Identifying shortfalls should always be part of any look-back-and-plan-forward. What do we see? The need for speed – getting planned strategies into place faster, so the evolution and solution of what the plan is meant to fix, is done within a timeframe that delivers needed results, sooner. Actually, all the “shortfalls” are really centered around working with limited staff and resources – a familiar theme for so many of our businesses, small, medium and large. And like a lot of shortcomings, many of them are in our heads, based on the perception that we need to be further ahead than we are – regardless if we are in a really strong, productive position. So perhaps learning to accept where we are while pushing forward is the most sensible plan to make right now.

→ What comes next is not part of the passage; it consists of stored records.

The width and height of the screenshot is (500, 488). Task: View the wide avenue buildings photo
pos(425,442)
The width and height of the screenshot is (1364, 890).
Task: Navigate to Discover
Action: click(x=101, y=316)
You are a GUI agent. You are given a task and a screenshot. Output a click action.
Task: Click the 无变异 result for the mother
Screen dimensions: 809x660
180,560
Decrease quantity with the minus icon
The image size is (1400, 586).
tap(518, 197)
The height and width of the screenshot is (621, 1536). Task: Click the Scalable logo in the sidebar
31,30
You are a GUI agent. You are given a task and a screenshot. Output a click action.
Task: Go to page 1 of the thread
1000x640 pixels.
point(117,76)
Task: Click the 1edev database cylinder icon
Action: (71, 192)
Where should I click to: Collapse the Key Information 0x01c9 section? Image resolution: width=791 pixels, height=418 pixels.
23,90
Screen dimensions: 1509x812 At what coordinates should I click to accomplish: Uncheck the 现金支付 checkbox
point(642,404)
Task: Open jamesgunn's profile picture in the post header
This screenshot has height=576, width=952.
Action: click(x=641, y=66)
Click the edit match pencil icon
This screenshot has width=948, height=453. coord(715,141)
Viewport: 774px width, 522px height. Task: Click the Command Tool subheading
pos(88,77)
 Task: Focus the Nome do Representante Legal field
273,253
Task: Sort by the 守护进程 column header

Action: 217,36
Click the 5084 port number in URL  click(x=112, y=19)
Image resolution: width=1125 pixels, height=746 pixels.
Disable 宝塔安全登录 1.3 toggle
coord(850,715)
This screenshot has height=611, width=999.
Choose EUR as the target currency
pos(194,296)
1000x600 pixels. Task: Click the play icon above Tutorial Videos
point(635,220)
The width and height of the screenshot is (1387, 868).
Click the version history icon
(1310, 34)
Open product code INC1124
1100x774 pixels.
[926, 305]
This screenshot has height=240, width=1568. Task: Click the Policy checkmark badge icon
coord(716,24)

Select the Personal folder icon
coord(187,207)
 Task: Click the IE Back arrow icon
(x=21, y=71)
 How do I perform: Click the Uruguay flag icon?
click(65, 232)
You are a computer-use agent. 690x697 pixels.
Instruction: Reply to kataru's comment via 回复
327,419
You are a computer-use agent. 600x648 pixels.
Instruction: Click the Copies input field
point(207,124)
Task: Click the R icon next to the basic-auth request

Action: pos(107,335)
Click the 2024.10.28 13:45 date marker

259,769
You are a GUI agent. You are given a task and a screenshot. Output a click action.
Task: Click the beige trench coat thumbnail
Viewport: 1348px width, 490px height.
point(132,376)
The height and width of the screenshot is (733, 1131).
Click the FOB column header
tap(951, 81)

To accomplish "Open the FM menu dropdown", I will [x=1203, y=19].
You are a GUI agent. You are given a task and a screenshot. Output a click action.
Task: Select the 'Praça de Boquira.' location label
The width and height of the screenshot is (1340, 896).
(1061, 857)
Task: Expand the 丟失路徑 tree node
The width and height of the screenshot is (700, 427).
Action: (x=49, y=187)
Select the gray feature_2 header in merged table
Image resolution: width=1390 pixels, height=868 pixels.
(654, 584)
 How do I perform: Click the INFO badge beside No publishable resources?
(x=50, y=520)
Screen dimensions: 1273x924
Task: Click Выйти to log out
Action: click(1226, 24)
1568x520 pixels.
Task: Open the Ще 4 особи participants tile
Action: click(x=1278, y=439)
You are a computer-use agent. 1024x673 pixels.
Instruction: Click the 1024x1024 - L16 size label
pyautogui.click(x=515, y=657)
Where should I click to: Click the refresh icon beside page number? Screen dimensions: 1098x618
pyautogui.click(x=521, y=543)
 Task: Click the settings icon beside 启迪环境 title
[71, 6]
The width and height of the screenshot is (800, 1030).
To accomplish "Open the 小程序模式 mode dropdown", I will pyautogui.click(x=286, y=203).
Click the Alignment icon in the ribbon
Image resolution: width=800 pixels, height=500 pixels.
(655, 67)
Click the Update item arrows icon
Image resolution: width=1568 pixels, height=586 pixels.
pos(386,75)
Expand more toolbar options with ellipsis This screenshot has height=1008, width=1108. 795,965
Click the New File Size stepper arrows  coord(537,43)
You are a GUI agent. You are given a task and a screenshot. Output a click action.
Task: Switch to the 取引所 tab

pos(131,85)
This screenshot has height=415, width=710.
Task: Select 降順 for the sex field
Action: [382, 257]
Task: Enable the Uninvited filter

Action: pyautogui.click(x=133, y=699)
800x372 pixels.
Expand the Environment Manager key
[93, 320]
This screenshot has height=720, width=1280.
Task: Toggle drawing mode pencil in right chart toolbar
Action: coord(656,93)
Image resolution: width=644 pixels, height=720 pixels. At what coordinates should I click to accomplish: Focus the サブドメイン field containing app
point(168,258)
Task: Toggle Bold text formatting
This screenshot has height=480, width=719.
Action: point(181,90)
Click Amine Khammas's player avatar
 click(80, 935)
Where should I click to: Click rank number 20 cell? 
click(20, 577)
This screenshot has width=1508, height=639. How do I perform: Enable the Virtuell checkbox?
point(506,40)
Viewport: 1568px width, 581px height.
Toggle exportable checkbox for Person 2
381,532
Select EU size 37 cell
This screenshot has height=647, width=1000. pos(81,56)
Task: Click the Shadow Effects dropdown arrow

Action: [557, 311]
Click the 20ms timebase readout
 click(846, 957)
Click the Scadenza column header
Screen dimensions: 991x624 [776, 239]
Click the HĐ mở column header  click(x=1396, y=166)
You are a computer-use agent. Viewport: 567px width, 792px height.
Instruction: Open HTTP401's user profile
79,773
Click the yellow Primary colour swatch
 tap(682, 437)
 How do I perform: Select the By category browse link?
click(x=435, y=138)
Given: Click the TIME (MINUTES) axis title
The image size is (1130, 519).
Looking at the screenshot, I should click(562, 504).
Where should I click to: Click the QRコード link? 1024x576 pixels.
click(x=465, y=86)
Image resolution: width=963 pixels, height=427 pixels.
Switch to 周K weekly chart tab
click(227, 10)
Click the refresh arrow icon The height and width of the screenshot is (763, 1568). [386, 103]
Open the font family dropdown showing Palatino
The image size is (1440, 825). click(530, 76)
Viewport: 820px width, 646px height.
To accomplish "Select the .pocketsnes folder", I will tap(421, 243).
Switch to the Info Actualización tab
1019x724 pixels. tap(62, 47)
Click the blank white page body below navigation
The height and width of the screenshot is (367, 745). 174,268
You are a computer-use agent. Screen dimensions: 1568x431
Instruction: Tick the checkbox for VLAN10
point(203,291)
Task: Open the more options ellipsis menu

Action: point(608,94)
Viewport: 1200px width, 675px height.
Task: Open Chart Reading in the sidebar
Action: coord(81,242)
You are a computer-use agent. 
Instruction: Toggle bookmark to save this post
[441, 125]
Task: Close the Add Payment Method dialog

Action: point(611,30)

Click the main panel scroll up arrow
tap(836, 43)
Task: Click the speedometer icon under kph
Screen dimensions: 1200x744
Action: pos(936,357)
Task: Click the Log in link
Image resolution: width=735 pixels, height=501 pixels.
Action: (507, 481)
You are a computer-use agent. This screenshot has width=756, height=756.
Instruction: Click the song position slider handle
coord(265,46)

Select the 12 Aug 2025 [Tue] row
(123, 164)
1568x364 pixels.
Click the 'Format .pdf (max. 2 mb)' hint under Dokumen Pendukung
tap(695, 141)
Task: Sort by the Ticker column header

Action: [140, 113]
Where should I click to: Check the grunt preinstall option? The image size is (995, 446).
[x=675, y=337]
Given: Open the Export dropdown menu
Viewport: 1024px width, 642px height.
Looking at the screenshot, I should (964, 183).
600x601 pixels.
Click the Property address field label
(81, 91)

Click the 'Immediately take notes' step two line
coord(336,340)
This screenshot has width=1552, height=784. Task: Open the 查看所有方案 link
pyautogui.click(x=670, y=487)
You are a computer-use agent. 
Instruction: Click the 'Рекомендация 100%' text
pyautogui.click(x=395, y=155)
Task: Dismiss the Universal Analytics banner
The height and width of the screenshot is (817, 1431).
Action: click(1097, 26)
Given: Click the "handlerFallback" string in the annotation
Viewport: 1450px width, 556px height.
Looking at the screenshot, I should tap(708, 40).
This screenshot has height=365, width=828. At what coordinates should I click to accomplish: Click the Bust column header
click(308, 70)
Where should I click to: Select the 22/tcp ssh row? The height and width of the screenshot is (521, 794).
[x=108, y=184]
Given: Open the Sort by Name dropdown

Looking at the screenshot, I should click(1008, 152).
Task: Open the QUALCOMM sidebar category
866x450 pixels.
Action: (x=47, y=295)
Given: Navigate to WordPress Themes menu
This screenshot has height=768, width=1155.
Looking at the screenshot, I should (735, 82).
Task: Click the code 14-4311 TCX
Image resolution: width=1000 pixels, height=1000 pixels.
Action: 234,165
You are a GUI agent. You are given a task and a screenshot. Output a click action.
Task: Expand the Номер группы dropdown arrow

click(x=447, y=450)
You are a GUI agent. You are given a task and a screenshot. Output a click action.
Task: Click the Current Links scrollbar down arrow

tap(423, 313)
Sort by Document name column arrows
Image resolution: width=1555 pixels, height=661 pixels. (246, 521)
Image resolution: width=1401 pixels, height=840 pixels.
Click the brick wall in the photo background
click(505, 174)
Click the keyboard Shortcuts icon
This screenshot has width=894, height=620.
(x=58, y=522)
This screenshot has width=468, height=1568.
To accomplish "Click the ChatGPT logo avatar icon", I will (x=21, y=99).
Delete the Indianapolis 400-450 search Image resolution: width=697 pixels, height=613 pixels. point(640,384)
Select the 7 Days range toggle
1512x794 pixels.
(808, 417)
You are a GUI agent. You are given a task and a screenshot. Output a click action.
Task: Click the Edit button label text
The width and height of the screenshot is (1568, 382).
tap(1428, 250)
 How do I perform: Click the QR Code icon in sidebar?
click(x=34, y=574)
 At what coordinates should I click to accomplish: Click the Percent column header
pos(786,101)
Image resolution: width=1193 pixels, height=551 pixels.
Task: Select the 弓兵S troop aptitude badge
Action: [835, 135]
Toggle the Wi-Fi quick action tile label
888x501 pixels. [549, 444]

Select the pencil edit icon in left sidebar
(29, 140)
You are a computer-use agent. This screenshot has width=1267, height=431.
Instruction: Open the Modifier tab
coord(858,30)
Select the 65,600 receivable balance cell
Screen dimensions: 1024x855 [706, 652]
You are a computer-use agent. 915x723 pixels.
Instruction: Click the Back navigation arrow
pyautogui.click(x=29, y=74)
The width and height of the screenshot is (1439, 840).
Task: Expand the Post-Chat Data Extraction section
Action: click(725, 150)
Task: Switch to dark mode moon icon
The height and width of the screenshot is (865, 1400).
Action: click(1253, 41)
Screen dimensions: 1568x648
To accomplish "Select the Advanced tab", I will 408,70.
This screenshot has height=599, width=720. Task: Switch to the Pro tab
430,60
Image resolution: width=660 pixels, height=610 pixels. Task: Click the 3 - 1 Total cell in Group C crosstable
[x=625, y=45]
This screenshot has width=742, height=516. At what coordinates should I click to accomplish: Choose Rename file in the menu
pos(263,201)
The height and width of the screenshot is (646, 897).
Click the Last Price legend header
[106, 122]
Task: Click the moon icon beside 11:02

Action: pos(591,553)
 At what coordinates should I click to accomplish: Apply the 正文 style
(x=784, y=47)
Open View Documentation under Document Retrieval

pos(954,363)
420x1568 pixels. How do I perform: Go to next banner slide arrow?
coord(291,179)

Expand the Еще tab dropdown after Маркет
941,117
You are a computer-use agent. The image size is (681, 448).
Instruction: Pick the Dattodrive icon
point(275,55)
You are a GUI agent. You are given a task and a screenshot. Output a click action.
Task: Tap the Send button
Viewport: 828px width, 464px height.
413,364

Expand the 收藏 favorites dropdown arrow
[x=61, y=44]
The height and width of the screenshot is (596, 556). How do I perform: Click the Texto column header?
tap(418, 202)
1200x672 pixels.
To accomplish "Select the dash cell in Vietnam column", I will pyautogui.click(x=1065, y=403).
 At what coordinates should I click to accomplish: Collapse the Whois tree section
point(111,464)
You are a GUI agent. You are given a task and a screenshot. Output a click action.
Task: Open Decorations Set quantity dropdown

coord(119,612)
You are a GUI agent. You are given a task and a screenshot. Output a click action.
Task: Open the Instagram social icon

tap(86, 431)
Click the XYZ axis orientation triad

Looking ahead, the Kelowna Chamber is examining its branding. We realize that in this communications saturated world, we require a continuity of message, of look, and mission in everything we do. We’re hyper-critical of our own communications, so we are ensuring that what we look like to our audience, and how we are perceived has a strength and consistency that will reflect our very best face to our internal and external audiences.

As we look into our roster of speakers in our first quarter of 2016, we see MLAs, MPs (one new), our Mayor (new last year), and our Premier presenting our provincial budget. 2016 also brings a trip to Kelowna’s sister city in Japan, in cherry blossom time, which is sold out, and an exciting excursion in the summer to Haida Gwaii.

In the second quarter, we’ll host the province-wide BC Chamber annual convention and reception for attendees right here in Kelowna. If our hosting the national Chamber convention 18 months ago is anything to go by (yes, delegates are still talking about the party we threw for them), the provincial celebration will be another landmark.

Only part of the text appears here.